| Goal of the exercise |
Reproduce the material from the line with "1347x653 pixels. How" to the line with "coord(1200,67)", including both of those lines, and leave the pictures out.

| Data for processing |
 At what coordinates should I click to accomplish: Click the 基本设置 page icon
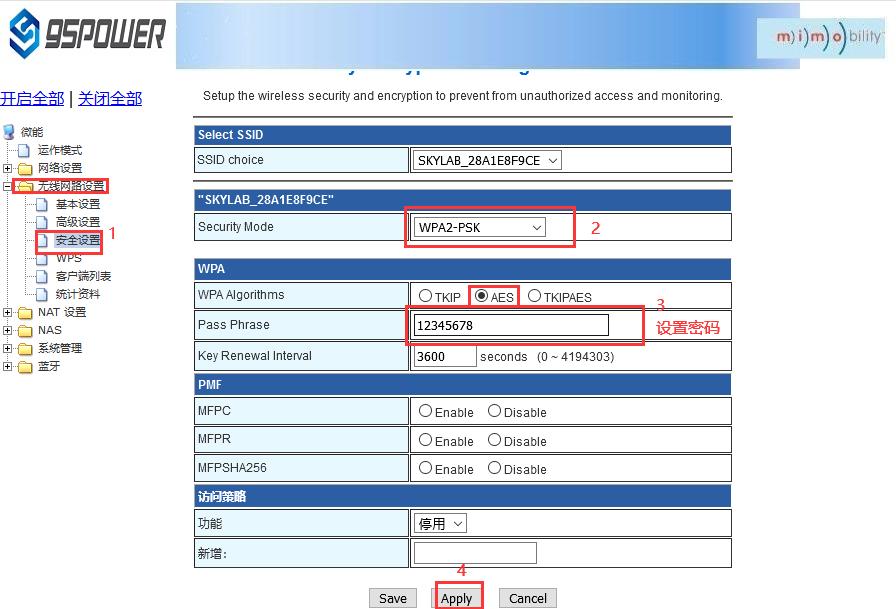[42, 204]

...

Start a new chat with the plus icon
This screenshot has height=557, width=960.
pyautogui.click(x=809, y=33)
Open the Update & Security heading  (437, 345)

--

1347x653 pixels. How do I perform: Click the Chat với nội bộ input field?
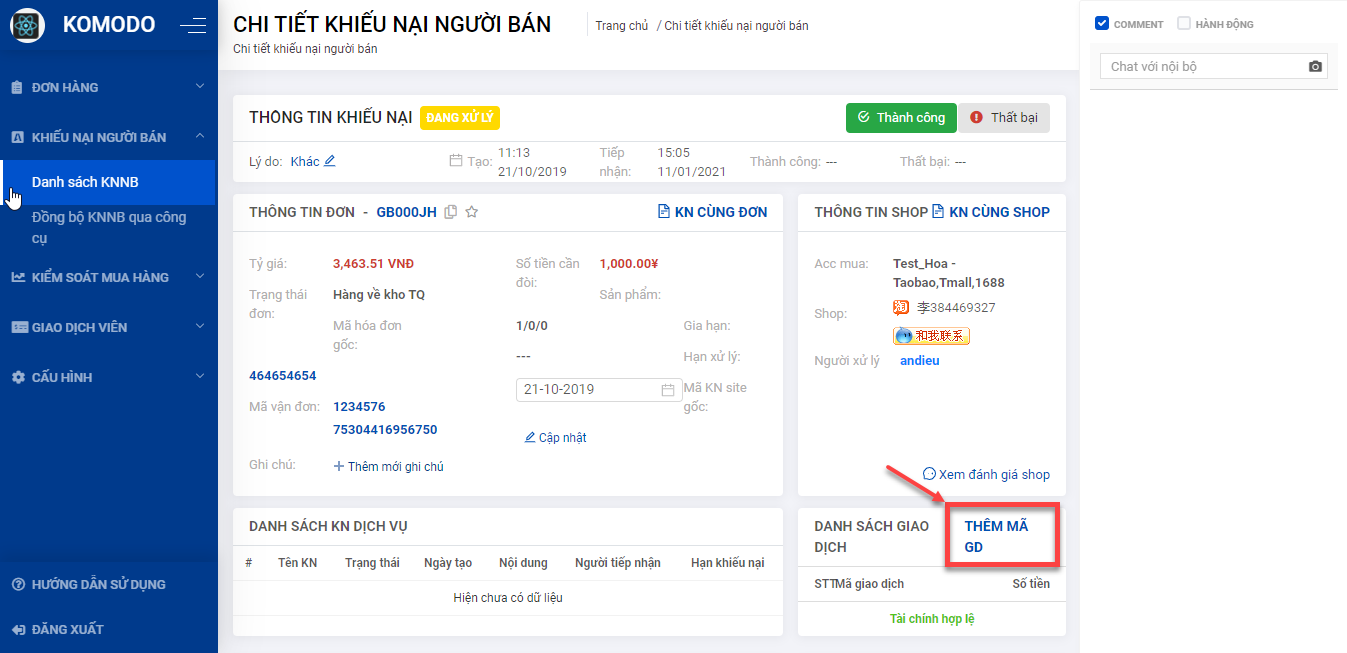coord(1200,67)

| Task response |
1347x653 pixels. How do I perform: Click the Chat với nội bộ input field?
coord(1200,67)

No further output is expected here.